**SUPPLIED RECORDS**:
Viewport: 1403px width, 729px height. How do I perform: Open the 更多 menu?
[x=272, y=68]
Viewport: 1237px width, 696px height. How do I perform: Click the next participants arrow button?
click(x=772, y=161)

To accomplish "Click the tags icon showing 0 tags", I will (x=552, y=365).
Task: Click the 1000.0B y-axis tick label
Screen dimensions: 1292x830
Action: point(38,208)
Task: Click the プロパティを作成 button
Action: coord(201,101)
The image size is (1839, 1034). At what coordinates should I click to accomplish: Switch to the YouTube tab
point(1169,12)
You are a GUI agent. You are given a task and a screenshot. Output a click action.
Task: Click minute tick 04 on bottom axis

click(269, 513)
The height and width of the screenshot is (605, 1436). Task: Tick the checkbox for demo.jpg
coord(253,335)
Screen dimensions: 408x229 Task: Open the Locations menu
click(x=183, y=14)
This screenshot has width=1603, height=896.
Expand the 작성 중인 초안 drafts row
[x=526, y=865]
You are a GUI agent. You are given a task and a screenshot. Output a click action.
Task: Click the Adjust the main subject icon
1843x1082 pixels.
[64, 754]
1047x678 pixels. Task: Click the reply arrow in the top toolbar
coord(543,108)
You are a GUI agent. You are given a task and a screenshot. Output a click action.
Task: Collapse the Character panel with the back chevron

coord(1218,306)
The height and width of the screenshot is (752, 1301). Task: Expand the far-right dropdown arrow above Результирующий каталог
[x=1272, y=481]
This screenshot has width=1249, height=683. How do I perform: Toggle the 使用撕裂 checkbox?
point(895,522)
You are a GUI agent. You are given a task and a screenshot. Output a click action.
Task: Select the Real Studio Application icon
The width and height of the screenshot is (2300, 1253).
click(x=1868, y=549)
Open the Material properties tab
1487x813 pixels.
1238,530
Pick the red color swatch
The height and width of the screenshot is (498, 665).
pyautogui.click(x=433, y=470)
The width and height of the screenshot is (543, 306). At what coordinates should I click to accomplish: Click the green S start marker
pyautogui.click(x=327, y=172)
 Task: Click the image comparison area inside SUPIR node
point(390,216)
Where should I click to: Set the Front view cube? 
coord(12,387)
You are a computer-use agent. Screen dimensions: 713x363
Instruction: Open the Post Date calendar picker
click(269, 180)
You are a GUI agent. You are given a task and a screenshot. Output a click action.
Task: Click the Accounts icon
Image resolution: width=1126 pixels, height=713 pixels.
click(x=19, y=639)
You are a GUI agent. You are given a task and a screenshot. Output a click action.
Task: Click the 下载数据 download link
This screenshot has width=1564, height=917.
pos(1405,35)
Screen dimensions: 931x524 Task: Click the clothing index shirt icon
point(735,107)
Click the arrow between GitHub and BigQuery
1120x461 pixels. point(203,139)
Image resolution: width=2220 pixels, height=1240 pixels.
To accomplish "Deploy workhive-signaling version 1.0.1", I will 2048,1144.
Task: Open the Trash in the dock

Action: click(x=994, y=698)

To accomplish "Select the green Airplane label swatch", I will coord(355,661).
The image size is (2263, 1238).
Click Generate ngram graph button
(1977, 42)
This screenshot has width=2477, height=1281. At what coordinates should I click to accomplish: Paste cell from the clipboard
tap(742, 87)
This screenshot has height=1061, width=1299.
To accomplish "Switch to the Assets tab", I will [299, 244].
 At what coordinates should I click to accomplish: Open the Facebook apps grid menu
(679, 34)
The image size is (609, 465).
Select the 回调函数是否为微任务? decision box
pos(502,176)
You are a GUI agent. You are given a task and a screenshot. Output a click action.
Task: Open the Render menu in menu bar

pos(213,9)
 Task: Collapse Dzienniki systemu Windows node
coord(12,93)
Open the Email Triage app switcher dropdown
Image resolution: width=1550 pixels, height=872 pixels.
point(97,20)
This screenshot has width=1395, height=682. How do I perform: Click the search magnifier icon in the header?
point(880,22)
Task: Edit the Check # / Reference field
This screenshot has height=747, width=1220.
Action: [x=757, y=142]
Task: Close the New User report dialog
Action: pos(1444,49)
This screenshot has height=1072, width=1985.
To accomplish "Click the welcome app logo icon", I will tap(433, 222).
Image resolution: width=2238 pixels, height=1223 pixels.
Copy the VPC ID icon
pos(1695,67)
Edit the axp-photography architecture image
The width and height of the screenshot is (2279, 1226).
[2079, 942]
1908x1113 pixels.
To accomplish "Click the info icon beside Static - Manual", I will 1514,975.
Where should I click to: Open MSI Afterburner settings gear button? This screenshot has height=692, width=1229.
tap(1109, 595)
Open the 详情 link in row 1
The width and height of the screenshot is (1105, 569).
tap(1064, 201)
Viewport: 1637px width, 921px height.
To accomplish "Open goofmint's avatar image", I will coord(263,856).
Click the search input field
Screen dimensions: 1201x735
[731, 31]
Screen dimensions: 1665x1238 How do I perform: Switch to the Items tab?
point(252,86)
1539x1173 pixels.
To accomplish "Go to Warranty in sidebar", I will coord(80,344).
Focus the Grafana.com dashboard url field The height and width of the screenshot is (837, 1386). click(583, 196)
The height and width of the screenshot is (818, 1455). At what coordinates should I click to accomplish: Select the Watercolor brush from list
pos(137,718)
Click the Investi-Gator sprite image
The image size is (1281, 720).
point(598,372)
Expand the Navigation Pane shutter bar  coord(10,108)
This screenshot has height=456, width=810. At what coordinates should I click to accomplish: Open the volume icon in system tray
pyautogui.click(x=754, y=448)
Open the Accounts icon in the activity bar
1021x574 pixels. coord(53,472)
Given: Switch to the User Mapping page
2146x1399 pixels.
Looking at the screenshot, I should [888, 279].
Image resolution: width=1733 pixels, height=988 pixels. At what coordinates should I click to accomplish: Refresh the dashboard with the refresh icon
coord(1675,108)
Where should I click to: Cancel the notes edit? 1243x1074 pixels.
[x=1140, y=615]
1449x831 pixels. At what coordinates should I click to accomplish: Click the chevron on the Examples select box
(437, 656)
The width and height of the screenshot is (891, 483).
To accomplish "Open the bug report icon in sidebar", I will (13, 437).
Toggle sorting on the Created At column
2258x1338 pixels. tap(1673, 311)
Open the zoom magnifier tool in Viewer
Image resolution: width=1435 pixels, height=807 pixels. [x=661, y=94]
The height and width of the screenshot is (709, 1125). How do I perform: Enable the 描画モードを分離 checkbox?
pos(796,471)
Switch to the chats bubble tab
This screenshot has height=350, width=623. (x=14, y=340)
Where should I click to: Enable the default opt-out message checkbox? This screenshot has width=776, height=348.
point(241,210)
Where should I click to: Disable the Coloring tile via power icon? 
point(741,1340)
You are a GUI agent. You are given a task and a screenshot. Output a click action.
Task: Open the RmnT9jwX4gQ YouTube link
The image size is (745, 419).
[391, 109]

**ASSIGNMENT**: Print every record exactly, so that each word matches what is written above.

**WRITTEN SOLUTION**:
Viewport: 1403px width, 729px height. How do I perform: Open the 更多 menu?
[x=272, y=68]
Viewport: 1237px width, 696px height. How do I perform: Click the next participants arrow button?
click(x=772, y=161)

To accomplish "Click the tags icon showing 0 tags", I will (x=552, y=365).
Task: Click the 1000.0B y-axis tick label
Screen dimensions: 1292x830
Action: point(38,208)
Task: Click the プロパティを作成 button
Action: coord(201,101)
The image size is (1839, 1034). At what coordinates should I click to accomplish: Switch to the YouTube tab
point(1169,12)
You are a GUI agent. You are given a task and a screenshot. Output a click action.
Task: Click minute tick 04 on bottom axis

click(269, 513)
The height and width of the screenshot is (605, 1436). Task: Tick the checkbox for demo.jpg
coord(253,335)
Screen dimensions: 408x229 Task: Open the Locations menu
click(x=183, y=14)
This screenshot has width=1603, height=896.
Expand the 작성 중인 초안 drafts row
[x=526, y=865]
You are a GUI agent. You are given a task and a screenshot. Output a click action.
Task: Click the Adjust the main subject icon
1843x1082 pixels.
[64, 754]
1047x678 pixels. Task: Click the reply arrow in the top toolbar
coord(543,108)
You are a GUI agent. You are given a task and a screenshot. Output a click action.
Task: Collapse the Character panel with the back chevron

coord(1218,306)
The height and width of the screenshot is (752, 1301). Task: Expand the far-right dropdown arrow above Результирующий каталог
[x=1272, y=481]
This screenshot has width=1249, height=683. How do I perform: Toggle the 使用撕裂 checkbox?
point(895,522)
You are a GUI agent. You are given a task and a screenshot. Output a click action.
Task: Select the Real Studio Application icon
The width and height of the screenshot is (2300, 1253).
click(x=1868, y=549)
Open the Material properties tab
1487x813 pixels.
1238,530
Pick the red color swatch
The height and width of the screenshot is (498, 665).
pyautogui.click(x=433, y=470)
The width and height of the screenshot is (543, 306). At what coordinates should I click to accomplish: Click the green S start marker
pyautogui.click(x=327, y=172)
 Task: Click the image comparison area inside SUPIR node
point(390,216)
Where should I click to: Set the Front view cube? 
coord(12,387)
You are a computer-use agent. Screen dimensions: 713x363
Instruction: Open the Post Date calendar picker
click(269, 180)
You are a GUI agent. You are given a task and a screenshot. Output a click action.
Task: Click the Accounts icon
Image resolution: width=1126 pixels, height=713 pixels.
click(x=19, y=639)
You are a GUI agent. You are given a task and a screenshot. Output a click action.
Task: Click the 下载数据 download link
This screenshot has width=1564, height=917.
pos(1405,35)
Screen dimensions: 931x524 Task: Click the clothing index shirt icon
point(735,107)
Click the arrow between GitHub and BigQuery
1120x461 pixels. point(203,139)
Image resolution: width=2220 pixels, height=1240 pixels.
To accomplish "Deploy workhive-signaling version 1.0.1", I will 2048,1144.
Task: Open the Trash in the dock

Action: click(x=994, y=698)

To accomplish "Select the green Airplane label swatch", I will coord(355,661).
The image size is (2263, 1238).
Click Generate ngram graph button
(1977, 42)
This screenshot has width=2477, height=1281. At what coordinates should I click to accomplish: Paste cell from the clipboard
tap(742, 87)
This screenshot has height=1061, width=1299.
To accomplish "Switch to the Assets tab", I will [299, 244].
 At what coordinates should I click to accomplish: Open the Facebook apps grid menu
(679, 34)
The image size is (609, 465).
Select the 回调函数是否为微任务? decision box
pos(502,176)
You are a GUI agent. You are given a task and a screenshot. Output a click action.
Task: Open the Render menu in menu bar

pos(213,9)
 Task: Collapse Dzienniki systemu Windows node
coord(12,93)
Open the Email Triage app switcher dropdown
Image resolution: width=1550 pixels, height=872 pixels.
point(97,20)
This screenshot has width=1395, height=682. How do I perform: Click the search magnifier icon in the header?
point(880,22)
Task: Edit the Check # / Reference field
This screenshot has height=747, width=1220.
Action: [x=757, y=142]
Task: Close the New User report dialog
Action: pos(1444,49)
This screenshot has height=1072, width=1985.
To accomplish "Click the welcome app logo icon", I will tap(433, 222).
Image resolution: width=2238 pixels, height=1223 pixels.
Copy the VPC ID icon
pos(1695,67)
Edit the axp-photography architecture image
The width and height of the screenshot is (2279, 1226).
[2079, 942]
1908x1113 pixels.
To accomplish "Click the info icon beside Static - Manual", I will 1514,975.
Where should I click to: Open MSI Afterburner settings gear button? This screenshot has height=692, width=1229.
tap(1109, 595)
Open the 详情 link in row 1
The width and height of the screenshot is (1105, 569).
tap(1064, 201)
Viewport: 1637px width, 921px height.
To accomplish "Open goofmint's avatar image", I will coord(263,856).
Click the search input field
Screen dimensions: 1201x735
[731, 31]
Screen dimensions: 1665x1238 How do I perform: Switch to the Items tab?
point(252,86)
1539x1173 pixels.
To accomplish "Go to Warranty in sidebar", I will coord(80,344).
Focus the Grafana.com dashboard url field The height and width of the screenshot is (837, 1386). click(583, 196)
The height and width of the screenshot is (818, 1455). At what coordinates should I click to accomplish: Select the Watercolor brush from list
pos(137,718)
Click the Investi-Gator sprite image
The image size is (1281, 720).
point(598,372)
Expand the Navigation Pane shutter bar  coord(10,108)
This screenshot has height=456, width=810. At what coordinates should I click to accomplish: Open the volume icon in system tray
pyautogui.click(x=754, y=448)
Open the Accounts icon in the activity bar
1021x574 pixels. coord(53,472)
Given: Switch to the User Mapping page
2146x1399 pixels.
Looking at the screenshot, I should [888, 279].
Image resolution: width=1733 pixels, height=988 pixels. At what coordinates should I click to accomplish: Refresh the dashboard with the refresh icon
coord(1675,108)
Where should I click to: Cancel the notes edit? 1243x1074 pixels.
[x=1140, y=615]
1449x831 pixels. At what coordinates should I click to accomplish: Click the chevron on the Examples select box
(437, 656)
The width and height of the screenshot is (891, 483).
To accomplish "Open the bug report icon in sidebar", I will (13, 437).
Toggle sorting on the Created At column
2258x1338 pixels. tap(1673, 311)
Open the zoom magnifier tool in Viewer
Image resolution: width=1435 pixels, height=807 pixels. [x=661, y=94]
The height and width of the screenshot is (709, 1125). How do I perform: Enable the 描画モードを分離 checkbox?
pos(796,471)
Switch to the chats bubble tab
This screenshot has height=350, width=623. (x=14, y=340)
Where should I click to: Enable the default opt-out message checkbox? This screenshot has width=776, height=348.
point(241,210)
Where should I click to: Disable the Coloring tile via power icon? 
point(741,1340)
You are a GUI agent. You are given a task and a screenshot. Output a click action.
Task: Open the RmnT9jwX4gQ YouTube link
The image size is (745, 419).
[391, 109]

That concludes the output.